Question

Find the remaining trigonometric functions of $$\theta$$, if $$\cos \theta=-\frac{\sqrt{2}}{2}$$ and $$\theta$$ terminates in QII.

Answer

**step1 Determine the value of $$\sin \theta$$ using the Pythagorean identity**

The Pythagorean identity relates sine and cosine: $$\sin^2 \theta + \cos^2 \theta = 1$$. We are given $$\cos \theta = -\frac{\sqrt{2}}{2}$$. Substitute this value into the identity to find $$\sin^2 \theta$$, then take the square root to find $$\sin \theta$$. Since $$\theta$$ terminates in Quadrant II (QII), the sine value must be positive.

$$\sin^2 \theta + \cos^2 \theta = 1$$

$$\sin^2 \theta + \left(-\frac{\sqrt{2}}{2}\right)^2 = 1$$

$$\sin^2 \theta + \frac{2}{4} = 1$$

$$\sin^2 \theta + \frac{1}{2} = 1$$

$$\sin^2 \theta = 1 - \frac{1}{2}$$

$$\sin^2 \theta = \frac{1}{2}$$

$$\sin \theta = \pm \sqrt{\frac{1}{2}}$$

$$\sin \theta = \pm \frac{1}{\sqrt{2}}$$

Rationalize the denominator:

$$\sin \theta = \pm \frac{\sqrt{2}}{2}$$

Since $$\theta$$ is in QII, $$\sin \theta$$ is positive.
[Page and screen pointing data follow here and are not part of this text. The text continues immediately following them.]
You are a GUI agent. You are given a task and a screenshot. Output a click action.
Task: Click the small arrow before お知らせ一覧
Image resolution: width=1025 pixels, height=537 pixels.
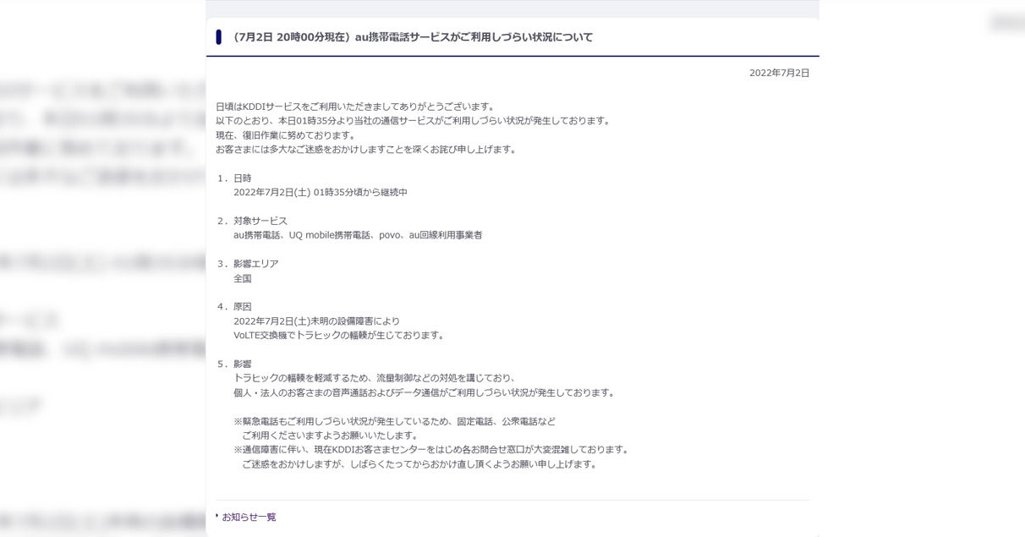pyautogui.click(x=217, y=516)
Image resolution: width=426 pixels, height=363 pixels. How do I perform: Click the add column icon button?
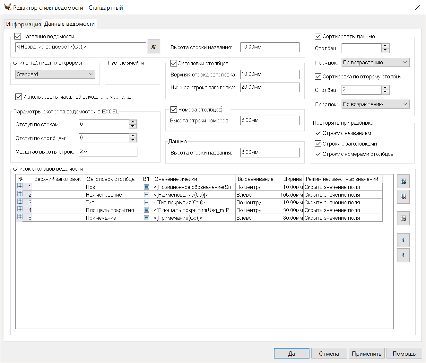pyautogui.click(x=403, y=182)
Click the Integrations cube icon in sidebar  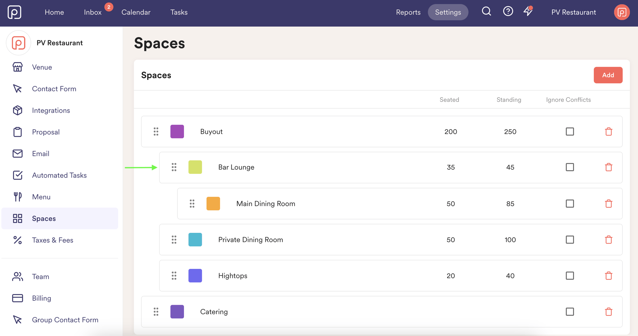pyautogui.click(x=18, y=110)

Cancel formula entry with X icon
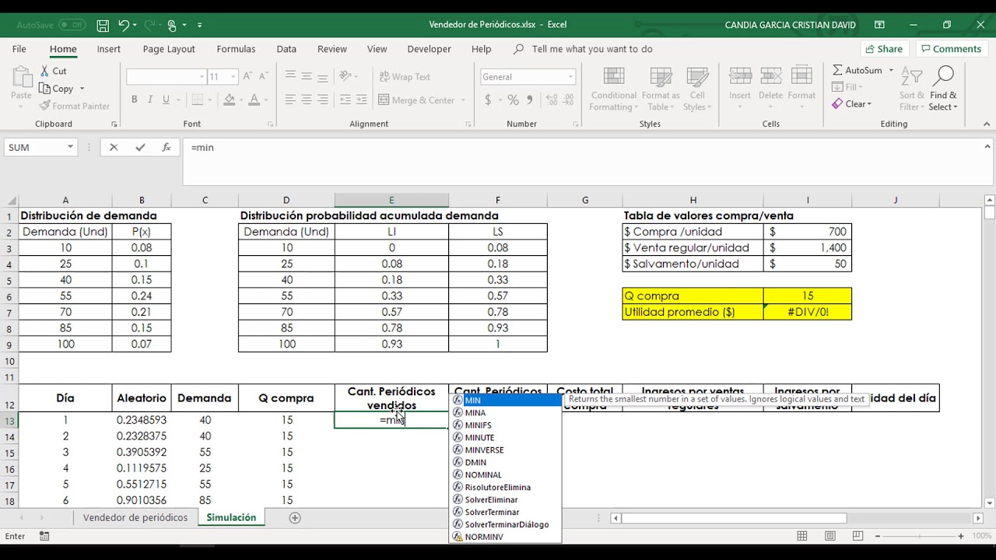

Therefore,

$$\sin \theta = \frac{\sqrt{2}}{2}$$

**step2 Determine the value of $$\tan \theta$$**

The tangent function is defined as the ratio of sine to cosine: $$\tan \theta = \frac{\sin \theta}{\cos \theta}$$. Substitute the calculated value of $$\sin \theta$$ and the given value of $$\cos \theta$$. In QII, tangent is negative.

$$\tan \theta = \frac{\sin \theta}{\cos \theta}$$

$$\tan \theta = \frac{\frac{\sqrt{2}}{2}}{-\frac{\sqrt{2}}{2}}$$

$$\tan \theta = -1$$

**step3 Determine the value of $$\csc \theta$$**

The cosecant function is the reciprocal of the sine function: $$\csc \theta = \frac{1}{\sin \theta}$$. Substitute the calculated value of $$\sin \theta$$. In QII, cosecant is positive.
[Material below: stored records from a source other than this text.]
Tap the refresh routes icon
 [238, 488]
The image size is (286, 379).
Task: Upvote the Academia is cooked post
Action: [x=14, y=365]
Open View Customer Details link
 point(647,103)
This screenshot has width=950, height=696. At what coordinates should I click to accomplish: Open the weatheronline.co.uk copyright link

$$\csc \theta = \frac{1}{\sin \theta}$$

$$\csc \theta = \frac{1}{\frac{\sqrt{2}}{2}}$$

$$\csc \theta = \frac{2}{\sqrt{2}}$$

Rationalize the denominator:

$$\csc \theta = \frac{2\sqrt{2}}{2}$$

$$\csc \theta = \sqrt{2}$$

**step4 Determine the value of $$\sec \theta$$**

The secant function is the reciprocal of the cosine function: $$\sec \theta = \frac{1}{\cos \theta}$$. Substitute the given value of $$\cos \theta$$. In QII, secant is negative.
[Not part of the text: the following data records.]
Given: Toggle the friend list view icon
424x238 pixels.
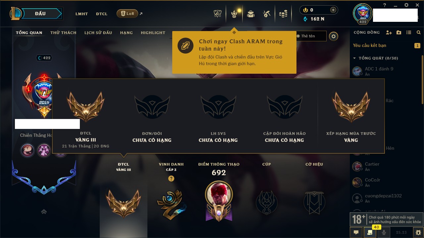Looking at the screenshot, I should [x=409, y=32].
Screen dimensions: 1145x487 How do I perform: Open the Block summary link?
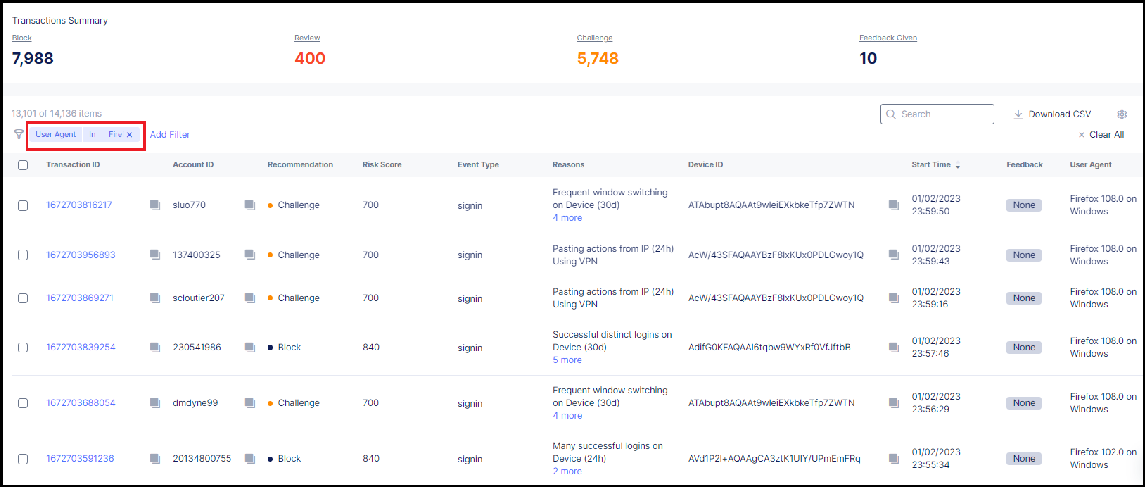tap(22, 38)
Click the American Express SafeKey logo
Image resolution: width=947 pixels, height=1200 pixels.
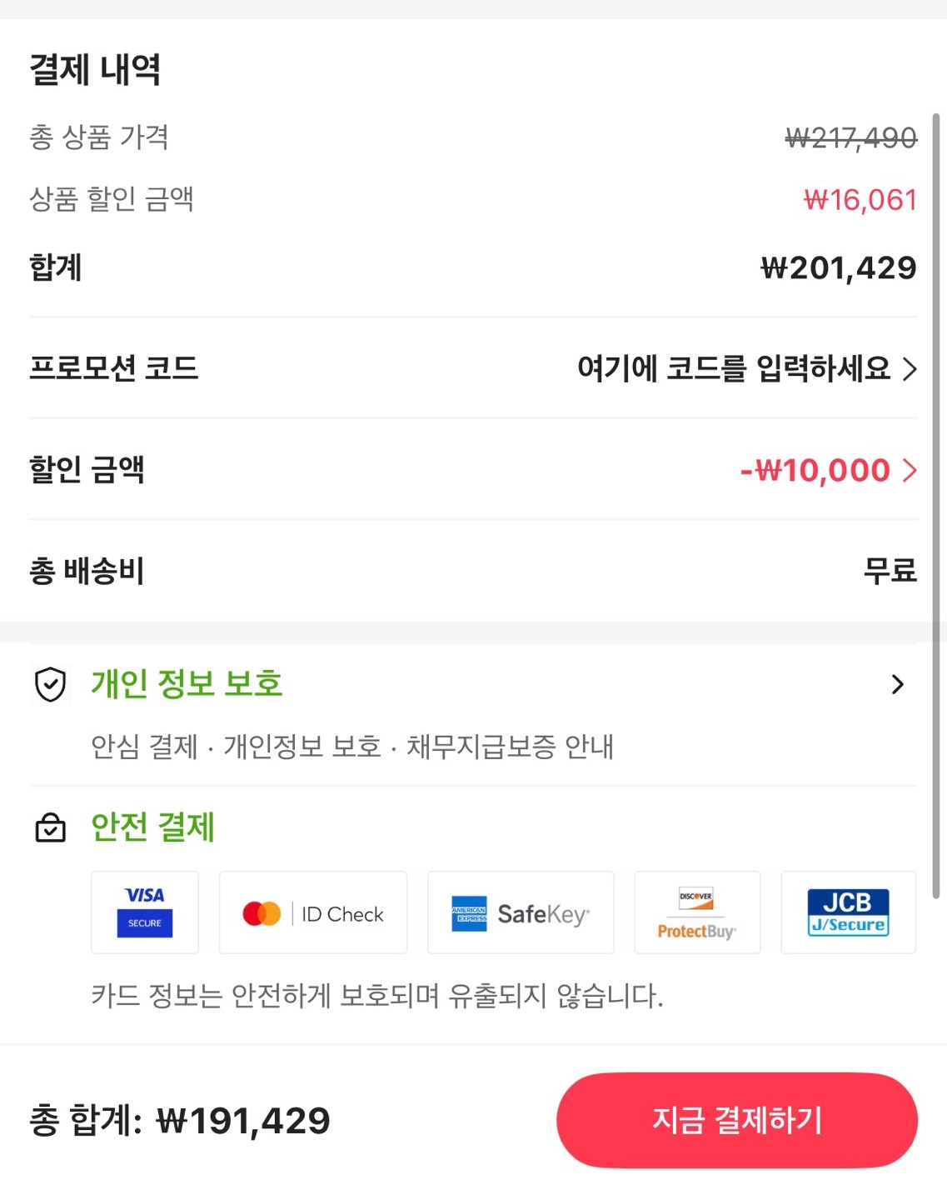pos(521,913)
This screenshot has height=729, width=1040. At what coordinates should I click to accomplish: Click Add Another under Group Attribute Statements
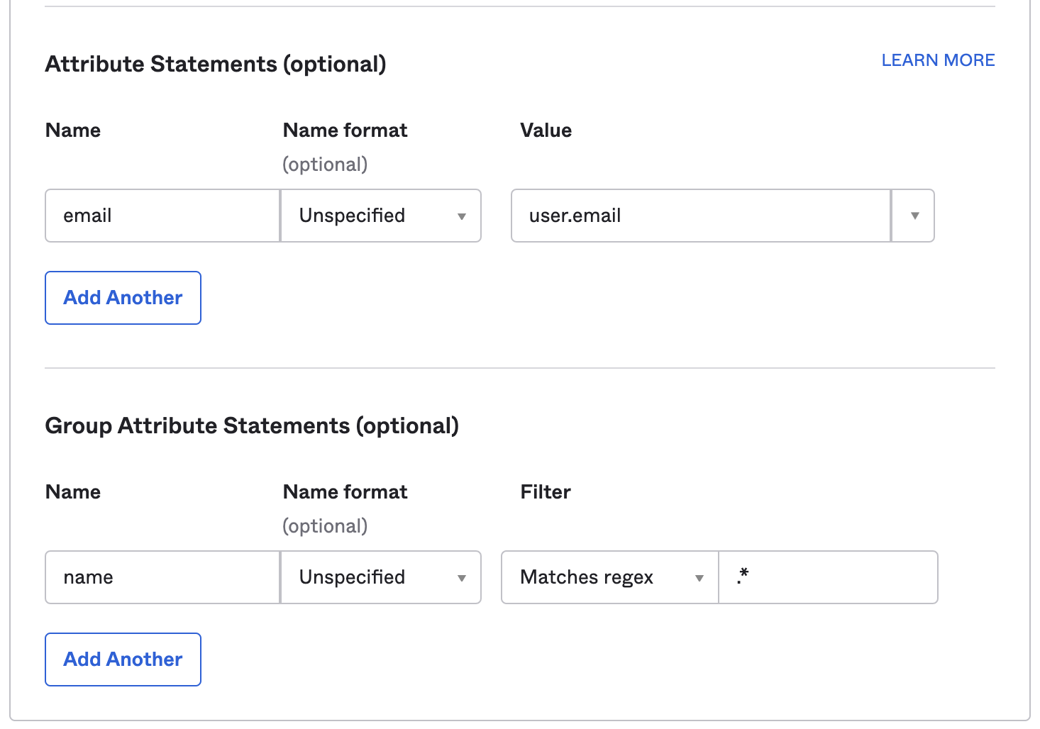coord(122,660)
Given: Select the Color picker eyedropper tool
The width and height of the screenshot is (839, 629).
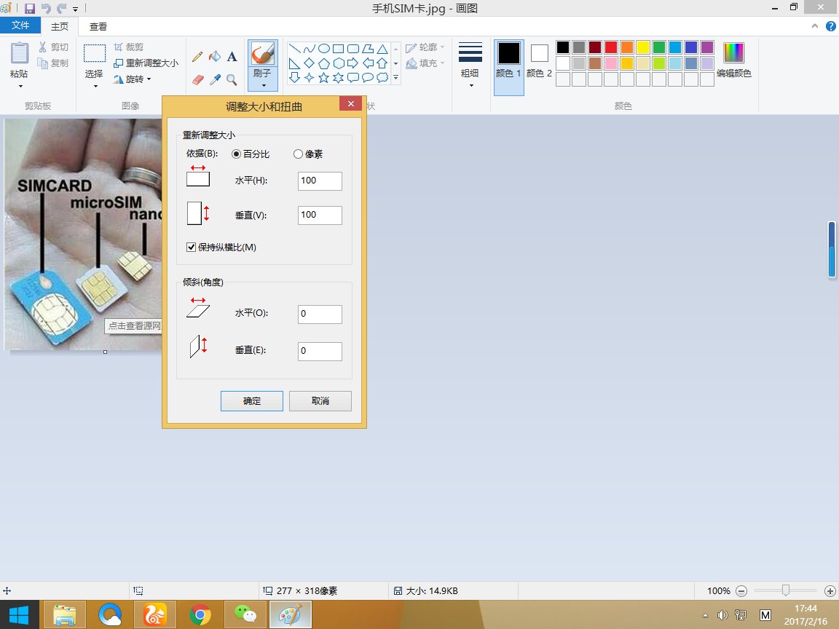Looking at the screenshot, I should point(215,79).
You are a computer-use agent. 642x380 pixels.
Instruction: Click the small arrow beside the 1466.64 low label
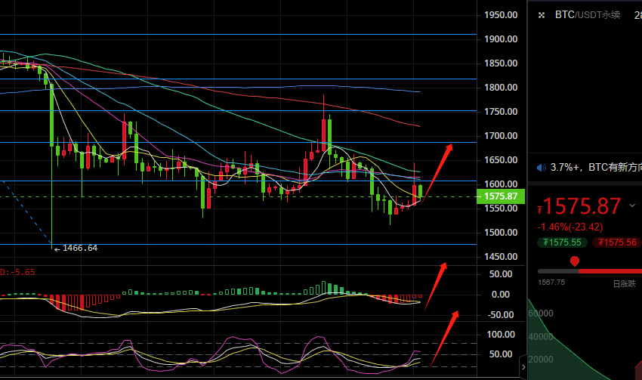[x=57, y=248]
$$\sec \theta = \frac{1}{\cos \theta}$$

$$\sec \theta = \frac{1}{-\frac{\sqrt{2}}{2}}$$

$$\sec \theta = -\frac{2}{\sqrt{2}}$$

Rationalize the denominator:

$$\sec \theta = -\frac{2\sqrt{2}}{2}$$

$$\sec \theta = -\sqrt{2}$$

**step5 Determine the value of $$\cot \theta$$**

The cotangent function is the reciprocal of the tangent function: $$\cot \theta = \frac{1}{\tan \theta}$$. Substitute the calculated value of $$\tan \theta$$. In QII, cotangent is negative.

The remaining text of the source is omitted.